Train Like a Pro: Los Angeles Lakers Strength Training Program

Build basketball strength and power with the Los Angeles Lakers strength training program.

Get stronger for next basketball season with this strength training program created by Tim DiFrancesco, strength and conditioning coach for the Los Angeles Lakers and president of TD Athletes Edge. The program develops the strength, power and stability basketball players need to dynamically and explosively move around the court and battle opponents.

"Basketball is a very dynamic sport that requires the ability to take a hit and give a hit while producing bursts of power and speed throughout the game," DiFrancesco says.

The program includes three workouts. Paired strength and plyometric exercises prepare your body for rapid accelerations and decelerations and for jumping and landing, essential skills you need to be at your peak when the season starts.

RELATED: 3 Pro Training Tips From the L.A. Lakers' Strength Coach

Day 1

The first workout focuses on the lower body. The first superset pairs a strength exercise with a plyo move. The second includes a glute strength exercise along with a mobility move that opens up the front side of your hips so you can get better results from the strength move. The final three-exercise superset includes lower-body strength and power exercises along with a core move.

Day 2

Day 2 is an upper-body day. Two supersets pair a pull and push movement to strengthen the front and back of your body. The last superset includes Push-Ups in which you hold the bottom position, paired with a Side Plank to further challenge your core.

Day 3

The final day is a full-body lift. It includes single-arm and single-leg movements to develop balanced strength on the left and right side of your body, because you need to be strong and explosive in all directions on the court.
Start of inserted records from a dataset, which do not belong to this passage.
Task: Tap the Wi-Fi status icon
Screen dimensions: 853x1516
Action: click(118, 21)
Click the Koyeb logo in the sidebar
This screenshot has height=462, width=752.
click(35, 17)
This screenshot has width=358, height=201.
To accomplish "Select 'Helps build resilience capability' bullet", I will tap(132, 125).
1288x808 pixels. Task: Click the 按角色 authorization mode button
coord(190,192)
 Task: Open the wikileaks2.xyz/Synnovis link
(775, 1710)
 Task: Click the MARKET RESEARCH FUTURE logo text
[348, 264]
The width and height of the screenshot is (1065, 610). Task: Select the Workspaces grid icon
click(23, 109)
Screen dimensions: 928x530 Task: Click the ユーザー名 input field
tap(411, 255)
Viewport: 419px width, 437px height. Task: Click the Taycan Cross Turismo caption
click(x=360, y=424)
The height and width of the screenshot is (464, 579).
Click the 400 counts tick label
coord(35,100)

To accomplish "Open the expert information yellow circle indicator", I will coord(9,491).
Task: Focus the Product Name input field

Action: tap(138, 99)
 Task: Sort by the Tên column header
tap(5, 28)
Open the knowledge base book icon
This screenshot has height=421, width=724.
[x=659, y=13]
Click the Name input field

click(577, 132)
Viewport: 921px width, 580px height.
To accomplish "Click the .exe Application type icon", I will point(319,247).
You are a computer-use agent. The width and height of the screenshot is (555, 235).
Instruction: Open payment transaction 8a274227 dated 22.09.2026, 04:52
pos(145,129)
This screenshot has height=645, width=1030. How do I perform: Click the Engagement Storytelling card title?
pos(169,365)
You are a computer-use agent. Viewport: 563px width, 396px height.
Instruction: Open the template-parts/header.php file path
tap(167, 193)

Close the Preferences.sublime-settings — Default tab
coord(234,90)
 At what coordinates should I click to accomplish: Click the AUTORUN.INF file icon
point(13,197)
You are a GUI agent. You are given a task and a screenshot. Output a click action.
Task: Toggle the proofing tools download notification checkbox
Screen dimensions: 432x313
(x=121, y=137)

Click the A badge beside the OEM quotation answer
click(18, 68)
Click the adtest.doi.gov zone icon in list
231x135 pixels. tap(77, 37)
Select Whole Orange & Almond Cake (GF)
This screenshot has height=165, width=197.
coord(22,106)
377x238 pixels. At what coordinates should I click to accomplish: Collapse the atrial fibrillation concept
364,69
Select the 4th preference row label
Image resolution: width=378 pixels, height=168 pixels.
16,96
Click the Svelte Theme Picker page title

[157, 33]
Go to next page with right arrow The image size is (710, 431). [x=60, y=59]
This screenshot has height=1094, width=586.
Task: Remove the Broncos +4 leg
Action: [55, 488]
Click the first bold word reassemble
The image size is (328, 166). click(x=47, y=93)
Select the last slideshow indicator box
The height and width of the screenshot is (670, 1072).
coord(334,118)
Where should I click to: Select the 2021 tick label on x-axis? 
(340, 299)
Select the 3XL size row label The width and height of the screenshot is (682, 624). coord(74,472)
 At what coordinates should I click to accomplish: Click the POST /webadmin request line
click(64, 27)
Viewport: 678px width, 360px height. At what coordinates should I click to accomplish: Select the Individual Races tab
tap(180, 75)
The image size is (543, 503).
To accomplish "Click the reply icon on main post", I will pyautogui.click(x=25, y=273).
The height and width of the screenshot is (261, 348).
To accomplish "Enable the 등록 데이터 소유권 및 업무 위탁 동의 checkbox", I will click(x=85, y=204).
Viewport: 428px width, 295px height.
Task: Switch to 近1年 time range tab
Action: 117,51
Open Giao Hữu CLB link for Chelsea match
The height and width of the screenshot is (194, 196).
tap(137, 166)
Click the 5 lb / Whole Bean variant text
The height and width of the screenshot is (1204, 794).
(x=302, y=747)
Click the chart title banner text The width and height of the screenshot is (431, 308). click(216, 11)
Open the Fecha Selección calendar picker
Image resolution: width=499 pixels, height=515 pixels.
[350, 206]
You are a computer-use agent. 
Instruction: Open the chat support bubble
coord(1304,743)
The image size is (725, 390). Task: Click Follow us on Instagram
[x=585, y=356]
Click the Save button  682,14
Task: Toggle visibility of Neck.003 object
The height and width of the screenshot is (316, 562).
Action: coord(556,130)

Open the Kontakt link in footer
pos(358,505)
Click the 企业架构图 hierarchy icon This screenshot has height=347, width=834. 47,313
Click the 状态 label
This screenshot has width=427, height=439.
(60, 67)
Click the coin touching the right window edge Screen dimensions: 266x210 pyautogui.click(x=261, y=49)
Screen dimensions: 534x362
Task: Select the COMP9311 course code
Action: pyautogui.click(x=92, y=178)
Perform this program for four to six weeks to add the strength you need for basketball season. This is your first step to Train Like a Pro.

Program Notes

  • This is a snapshot of one week in the overall plan.
  • Start each workout with a dynamic warm-up and finish with a cooldown.
  • Perform each rep deliberately. Quality is always better than quantity.
  • Adjust the sets and reps or weight as needed to maintain a challenge. As a general guideline, if you can perform two additional reps on your final set, it's time to add weight.